Dans sa note à propos du film Margin Call racontant la chute de Lehman Brothers, Olivier Kempf évoque la question de la responsabilité. Il écrit qu’à chaque fois qu’on montait un échelon hiérarchique à qui on rendait compte du problème, celui-ci disait : ne me montre pas les chiffres et les formules, “speak English” : des professionnels de la banque refusaient donc cette logique de “chiffre et de formule”. Le manque de connaissance et de compréhension de leurs produits financiers par les dirigeants des banques est l’une des causes essentielles de la catastrophe: ces dirigeant n’avaient aucune idée des risques qu’ils prenaient. Cela est du à leur paresse intellectuelle et aussi au fait que les modèles utilisés pour mesurer le risque étaient viciés. Au delà, cela pose la question du rôle du leadership dans la gestion du risque et de l’incertitude.
Dans un article fameux paru en 1985 dans la revue American Sociological Review et intitulé “Talking Social Structure: Discourse, Dominance and the Watergate Hearings,” Harvey Molotch et Deirdre Boden évoquent trois formes de pouvoir dans le discours public. La première forme de pouvoir correspond à l’idée commune que se font les gens du terme: la capacité à prévaloir dans un combat grâce à des ressources supérieures, de meilleurs soutiens ou une meilleure position formelle. L’article se consacre au discours politique, mais le principe peut s’appliquer à d’autres engagements, notamment ceux du monde des affaires, ce que nous faisons ici. Une telle “stratégie” limite la pensée aux construits de base tels que les marges, les acheteurs, les fournisseurs, les clients et la concurrence. C’est, en fait, de la tactique car il s’agit bien de la conduite victorieuse d’un engagement. La seconde forme de pouvoir identifiée par Molotch and Boden est la capacité à définir un nouvel agenda, tandis que La troisième forme est la capacité à définir les règles qui régissent un engagement: comment est défini l’agenda, qui décide qui parle, et quand, etc. Là réside le vrai pouvoir.

DONNÉES FOURNIES -

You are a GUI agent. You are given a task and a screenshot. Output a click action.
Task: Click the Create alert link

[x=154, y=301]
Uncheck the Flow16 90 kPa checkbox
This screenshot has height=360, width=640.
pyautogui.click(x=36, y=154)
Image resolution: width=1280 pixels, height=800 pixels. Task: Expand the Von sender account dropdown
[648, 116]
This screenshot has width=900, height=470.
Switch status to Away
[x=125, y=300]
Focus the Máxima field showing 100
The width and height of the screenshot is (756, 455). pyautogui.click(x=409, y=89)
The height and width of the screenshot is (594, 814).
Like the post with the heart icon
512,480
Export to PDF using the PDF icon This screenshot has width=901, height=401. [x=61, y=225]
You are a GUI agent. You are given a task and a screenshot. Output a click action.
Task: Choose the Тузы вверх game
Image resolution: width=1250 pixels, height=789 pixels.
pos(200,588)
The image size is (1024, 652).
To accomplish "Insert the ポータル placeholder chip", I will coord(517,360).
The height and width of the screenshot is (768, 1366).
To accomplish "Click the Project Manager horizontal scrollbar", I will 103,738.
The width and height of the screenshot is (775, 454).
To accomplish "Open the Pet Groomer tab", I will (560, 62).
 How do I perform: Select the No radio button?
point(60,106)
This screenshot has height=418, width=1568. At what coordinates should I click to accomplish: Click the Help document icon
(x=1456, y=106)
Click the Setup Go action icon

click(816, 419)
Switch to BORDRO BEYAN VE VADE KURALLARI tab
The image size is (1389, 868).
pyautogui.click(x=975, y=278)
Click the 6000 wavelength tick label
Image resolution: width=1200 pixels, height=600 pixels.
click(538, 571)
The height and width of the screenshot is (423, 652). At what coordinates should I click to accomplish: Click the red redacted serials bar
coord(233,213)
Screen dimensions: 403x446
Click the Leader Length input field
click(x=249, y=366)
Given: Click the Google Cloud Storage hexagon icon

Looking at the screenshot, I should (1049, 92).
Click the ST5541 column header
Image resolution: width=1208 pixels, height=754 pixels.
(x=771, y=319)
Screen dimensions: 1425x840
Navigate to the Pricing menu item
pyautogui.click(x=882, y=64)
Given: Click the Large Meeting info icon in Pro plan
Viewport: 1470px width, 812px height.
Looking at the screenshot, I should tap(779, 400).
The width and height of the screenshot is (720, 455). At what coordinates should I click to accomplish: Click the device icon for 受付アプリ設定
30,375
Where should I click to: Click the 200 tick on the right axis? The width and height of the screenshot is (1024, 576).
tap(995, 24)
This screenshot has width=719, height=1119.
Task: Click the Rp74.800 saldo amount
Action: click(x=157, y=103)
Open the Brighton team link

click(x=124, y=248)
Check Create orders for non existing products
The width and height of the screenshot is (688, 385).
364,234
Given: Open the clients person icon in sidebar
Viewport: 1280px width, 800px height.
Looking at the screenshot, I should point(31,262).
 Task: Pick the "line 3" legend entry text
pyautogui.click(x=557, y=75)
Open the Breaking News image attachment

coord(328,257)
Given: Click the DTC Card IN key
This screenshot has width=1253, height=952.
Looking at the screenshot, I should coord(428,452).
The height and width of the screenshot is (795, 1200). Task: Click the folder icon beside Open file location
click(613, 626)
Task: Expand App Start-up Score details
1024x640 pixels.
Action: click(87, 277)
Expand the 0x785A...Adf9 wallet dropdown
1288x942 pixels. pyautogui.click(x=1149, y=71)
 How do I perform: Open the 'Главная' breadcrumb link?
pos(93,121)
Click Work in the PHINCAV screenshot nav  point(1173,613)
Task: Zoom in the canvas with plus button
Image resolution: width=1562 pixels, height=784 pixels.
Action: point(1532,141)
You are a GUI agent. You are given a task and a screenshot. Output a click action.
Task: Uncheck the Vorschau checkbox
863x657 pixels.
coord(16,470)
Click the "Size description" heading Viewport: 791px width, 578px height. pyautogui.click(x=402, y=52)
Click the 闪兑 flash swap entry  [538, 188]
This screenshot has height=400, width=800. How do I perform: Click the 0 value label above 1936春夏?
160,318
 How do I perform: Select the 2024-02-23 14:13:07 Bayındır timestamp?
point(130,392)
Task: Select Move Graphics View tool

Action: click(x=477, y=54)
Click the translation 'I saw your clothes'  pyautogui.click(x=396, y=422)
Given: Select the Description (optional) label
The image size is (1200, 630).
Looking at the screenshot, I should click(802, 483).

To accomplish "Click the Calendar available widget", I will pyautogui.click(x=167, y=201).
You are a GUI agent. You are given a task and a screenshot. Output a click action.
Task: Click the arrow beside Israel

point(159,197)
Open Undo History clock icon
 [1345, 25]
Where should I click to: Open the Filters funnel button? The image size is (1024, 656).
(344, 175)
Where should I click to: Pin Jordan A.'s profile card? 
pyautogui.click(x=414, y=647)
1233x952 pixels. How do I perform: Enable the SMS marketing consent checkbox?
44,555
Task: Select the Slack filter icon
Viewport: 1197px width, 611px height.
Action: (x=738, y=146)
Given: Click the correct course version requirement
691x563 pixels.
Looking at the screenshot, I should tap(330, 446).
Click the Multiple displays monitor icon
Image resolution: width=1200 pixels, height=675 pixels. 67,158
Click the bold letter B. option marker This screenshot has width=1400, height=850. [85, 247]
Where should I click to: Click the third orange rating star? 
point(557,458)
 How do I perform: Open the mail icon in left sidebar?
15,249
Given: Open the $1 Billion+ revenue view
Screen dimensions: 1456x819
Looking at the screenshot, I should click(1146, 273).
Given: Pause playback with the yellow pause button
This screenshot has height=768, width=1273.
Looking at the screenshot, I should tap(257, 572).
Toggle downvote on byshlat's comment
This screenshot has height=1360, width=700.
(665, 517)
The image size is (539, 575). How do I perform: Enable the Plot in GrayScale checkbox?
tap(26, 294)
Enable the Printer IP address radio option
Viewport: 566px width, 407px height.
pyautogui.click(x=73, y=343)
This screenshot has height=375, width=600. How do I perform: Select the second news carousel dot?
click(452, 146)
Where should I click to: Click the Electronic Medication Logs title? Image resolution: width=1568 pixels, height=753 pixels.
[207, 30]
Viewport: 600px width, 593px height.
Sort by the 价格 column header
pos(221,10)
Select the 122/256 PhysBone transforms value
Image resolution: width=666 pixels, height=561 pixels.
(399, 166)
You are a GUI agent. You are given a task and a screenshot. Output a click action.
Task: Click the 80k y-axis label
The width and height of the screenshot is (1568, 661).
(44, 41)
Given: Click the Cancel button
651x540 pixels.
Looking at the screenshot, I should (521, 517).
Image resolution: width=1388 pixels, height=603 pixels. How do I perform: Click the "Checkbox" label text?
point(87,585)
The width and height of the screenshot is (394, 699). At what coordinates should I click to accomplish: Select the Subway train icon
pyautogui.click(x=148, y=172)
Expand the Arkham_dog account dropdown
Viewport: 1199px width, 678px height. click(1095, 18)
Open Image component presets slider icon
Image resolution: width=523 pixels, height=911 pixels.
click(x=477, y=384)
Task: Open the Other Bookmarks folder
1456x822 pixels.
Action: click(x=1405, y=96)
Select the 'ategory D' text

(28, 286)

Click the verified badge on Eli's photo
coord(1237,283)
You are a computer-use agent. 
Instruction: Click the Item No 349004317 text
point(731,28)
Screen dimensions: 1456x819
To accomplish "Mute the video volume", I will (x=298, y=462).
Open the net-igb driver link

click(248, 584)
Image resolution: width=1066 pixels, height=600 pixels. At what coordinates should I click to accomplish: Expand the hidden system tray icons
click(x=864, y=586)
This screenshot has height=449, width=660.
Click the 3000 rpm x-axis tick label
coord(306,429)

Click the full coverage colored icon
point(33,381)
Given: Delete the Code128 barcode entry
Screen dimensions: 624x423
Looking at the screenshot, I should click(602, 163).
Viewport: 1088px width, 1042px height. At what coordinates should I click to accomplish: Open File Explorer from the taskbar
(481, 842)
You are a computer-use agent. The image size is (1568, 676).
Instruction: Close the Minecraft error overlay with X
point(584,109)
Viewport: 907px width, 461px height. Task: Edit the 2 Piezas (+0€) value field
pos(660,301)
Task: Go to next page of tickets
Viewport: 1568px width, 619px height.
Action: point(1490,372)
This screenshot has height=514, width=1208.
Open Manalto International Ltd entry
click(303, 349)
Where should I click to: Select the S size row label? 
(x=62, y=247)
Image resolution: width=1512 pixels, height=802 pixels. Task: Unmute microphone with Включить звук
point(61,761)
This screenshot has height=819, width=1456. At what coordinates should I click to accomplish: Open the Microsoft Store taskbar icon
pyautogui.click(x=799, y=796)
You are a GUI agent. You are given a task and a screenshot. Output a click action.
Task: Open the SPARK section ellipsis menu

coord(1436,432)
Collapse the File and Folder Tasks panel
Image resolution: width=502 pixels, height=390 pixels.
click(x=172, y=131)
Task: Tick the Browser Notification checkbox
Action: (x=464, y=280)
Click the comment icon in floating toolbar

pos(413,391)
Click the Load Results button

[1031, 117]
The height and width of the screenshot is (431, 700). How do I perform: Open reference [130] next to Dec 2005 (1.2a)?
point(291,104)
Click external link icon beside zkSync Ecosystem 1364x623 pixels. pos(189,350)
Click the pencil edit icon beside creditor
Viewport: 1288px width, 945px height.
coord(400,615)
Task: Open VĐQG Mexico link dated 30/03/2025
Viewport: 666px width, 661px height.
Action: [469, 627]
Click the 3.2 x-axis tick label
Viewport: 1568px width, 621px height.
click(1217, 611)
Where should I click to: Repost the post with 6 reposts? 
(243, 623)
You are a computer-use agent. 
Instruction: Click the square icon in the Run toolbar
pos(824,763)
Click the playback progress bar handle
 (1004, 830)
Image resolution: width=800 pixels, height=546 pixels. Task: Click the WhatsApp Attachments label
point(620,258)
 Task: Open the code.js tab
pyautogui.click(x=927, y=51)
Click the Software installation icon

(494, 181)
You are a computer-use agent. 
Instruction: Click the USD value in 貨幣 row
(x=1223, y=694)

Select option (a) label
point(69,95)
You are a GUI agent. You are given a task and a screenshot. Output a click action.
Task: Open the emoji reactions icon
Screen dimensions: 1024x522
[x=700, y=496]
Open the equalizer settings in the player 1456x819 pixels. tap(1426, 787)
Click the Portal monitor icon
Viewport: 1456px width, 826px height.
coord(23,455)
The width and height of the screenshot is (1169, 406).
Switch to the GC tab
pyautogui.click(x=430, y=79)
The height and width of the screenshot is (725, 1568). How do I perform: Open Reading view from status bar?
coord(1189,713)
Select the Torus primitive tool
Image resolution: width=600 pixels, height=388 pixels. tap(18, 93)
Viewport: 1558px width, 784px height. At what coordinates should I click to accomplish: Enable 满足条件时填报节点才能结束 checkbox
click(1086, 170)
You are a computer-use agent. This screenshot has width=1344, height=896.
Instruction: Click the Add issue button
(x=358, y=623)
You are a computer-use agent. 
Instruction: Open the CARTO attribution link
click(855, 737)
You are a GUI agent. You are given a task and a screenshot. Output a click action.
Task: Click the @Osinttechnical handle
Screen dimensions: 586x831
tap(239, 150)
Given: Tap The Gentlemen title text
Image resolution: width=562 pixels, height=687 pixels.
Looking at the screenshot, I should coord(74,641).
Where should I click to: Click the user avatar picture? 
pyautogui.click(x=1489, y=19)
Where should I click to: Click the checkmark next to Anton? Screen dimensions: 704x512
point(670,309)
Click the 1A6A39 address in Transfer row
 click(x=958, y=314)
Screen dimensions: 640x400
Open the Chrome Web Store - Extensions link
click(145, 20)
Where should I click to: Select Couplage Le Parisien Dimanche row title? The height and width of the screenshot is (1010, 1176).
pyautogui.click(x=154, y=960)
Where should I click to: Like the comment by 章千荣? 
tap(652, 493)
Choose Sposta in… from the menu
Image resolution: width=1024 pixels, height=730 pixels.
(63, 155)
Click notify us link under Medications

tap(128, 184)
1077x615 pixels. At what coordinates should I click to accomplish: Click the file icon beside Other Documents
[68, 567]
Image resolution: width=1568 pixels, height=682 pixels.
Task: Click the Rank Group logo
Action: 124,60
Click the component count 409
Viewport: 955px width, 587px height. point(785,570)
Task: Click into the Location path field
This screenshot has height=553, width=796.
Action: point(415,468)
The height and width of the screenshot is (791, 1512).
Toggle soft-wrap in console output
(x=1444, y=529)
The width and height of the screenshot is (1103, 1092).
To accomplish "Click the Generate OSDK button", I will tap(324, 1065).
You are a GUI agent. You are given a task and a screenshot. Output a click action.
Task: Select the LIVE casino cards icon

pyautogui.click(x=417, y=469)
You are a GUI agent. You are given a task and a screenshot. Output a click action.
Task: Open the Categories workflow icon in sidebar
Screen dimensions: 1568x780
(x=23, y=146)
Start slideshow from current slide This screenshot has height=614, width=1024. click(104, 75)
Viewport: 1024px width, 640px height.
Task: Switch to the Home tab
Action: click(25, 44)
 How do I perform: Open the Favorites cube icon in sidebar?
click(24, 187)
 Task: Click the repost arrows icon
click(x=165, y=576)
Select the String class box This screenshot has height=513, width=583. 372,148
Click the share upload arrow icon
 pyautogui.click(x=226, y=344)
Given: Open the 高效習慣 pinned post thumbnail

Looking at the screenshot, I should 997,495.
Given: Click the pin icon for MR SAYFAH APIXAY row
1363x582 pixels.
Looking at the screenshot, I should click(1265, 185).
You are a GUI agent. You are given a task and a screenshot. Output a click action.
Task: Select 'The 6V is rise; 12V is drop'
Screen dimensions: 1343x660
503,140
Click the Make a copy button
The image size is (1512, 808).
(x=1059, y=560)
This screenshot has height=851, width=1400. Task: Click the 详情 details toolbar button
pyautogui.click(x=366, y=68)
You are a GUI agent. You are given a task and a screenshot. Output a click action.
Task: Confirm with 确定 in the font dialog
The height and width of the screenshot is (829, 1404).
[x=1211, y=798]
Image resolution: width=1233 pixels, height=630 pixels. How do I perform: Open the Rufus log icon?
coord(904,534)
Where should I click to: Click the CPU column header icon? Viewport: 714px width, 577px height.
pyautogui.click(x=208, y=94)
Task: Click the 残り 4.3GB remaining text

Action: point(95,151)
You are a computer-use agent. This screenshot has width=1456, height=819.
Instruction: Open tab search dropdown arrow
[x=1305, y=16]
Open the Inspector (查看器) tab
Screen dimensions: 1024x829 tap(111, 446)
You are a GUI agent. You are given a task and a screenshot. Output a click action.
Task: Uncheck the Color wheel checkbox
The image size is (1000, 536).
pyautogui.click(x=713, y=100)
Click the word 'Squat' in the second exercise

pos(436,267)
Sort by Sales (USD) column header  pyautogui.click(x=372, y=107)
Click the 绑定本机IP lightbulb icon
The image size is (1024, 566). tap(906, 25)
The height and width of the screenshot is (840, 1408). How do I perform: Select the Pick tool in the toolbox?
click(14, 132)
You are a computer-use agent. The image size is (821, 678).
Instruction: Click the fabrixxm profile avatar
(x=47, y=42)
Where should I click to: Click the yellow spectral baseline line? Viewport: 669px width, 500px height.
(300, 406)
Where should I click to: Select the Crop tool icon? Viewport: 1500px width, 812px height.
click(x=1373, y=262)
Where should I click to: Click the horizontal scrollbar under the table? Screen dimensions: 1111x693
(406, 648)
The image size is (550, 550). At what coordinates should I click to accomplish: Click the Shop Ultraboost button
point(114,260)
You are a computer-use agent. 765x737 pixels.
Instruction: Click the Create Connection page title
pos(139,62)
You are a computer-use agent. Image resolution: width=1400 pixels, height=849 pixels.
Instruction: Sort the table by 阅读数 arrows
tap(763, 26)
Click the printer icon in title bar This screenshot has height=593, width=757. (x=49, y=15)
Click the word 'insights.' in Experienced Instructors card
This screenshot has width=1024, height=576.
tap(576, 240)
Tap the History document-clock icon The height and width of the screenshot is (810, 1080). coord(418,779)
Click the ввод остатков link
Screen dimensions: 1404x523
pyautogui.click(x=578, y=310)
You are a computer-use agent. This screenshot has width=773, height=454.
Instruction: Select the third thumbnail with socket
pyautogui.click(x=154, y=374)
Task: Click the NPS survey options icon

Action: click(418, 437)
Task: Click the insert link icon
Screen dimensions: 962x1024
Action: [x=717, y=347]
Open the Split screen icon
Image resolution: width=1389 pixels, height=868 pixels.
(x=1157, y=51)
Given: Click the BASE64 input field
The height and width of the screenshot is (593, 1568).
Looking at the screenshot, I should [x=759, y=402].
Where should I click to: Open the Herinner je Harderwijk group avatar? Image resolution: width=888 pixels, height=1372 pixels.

CONSIGNE - D'après l'article, indiquez la troisième forme de pouvoir identifiée par Molotch et Boden.

SOLUTION - La capacité à définir les règles qui régissent un engagement.